_ENTRIES PROVIDED:_
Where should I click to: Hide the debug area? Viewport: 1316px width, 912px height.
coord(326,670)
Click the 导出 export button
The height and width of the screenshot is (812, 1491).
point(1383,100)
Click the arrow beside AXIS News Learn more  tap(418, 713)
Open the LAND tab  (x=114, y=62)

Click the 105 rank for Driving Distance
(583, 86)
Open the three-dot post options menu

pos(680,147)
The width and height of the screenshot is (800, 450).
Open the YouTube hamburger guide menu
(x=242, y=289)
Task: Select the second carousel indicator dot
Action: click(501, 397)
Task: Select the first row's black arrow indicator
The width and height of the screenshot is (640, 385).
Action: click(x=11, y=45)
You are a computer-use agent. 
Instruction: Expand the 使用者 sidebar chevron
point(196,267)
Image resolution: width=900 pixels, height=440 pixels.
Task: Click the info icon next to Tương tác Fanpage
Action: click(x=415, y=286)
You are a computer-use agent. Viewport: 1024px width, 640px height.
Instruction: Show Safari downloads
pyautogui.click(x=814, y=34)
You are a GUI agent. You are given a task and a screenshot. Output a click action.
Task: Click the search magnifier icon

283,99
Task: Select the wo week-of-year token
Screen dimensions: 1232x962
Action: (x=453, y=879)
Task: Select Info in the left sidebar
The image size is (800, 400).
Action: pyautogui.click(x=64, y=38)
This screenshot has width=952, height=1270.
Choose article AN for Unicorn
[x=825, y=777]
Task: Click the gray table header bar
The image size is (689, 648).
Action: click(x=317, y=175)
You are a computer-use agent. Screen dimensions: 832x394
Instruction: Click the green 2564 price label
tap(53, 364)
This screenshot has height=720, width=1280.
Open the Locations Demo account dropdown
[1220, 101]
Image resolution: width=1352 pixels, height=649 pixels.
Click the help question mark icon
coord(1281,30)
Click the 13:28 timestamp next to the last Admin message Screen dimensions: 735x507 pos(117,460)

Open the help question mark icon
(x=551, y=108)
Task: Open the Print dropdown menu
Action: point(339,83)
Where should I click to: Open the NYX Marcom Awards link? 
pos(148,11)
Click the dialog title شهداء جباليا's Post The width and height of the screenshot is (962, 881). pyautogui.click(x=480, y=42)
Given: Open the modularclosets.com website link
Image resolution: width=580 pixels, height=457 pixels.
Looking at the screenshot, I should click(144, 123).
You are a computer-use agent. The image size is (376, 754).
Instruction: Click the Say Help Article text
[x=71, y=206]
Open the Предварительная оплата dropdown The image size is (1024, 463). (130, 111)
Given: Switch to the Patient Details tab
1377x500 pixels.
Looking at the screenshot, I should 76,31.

_TASK REQUIREMENTS:_ Wherever the word "This" appears in the listing above, copy the whole line.

_EXERCISE ANSWER:_
This screenshot has width=952, height=1270.
This screenshot has height=720, width=1280.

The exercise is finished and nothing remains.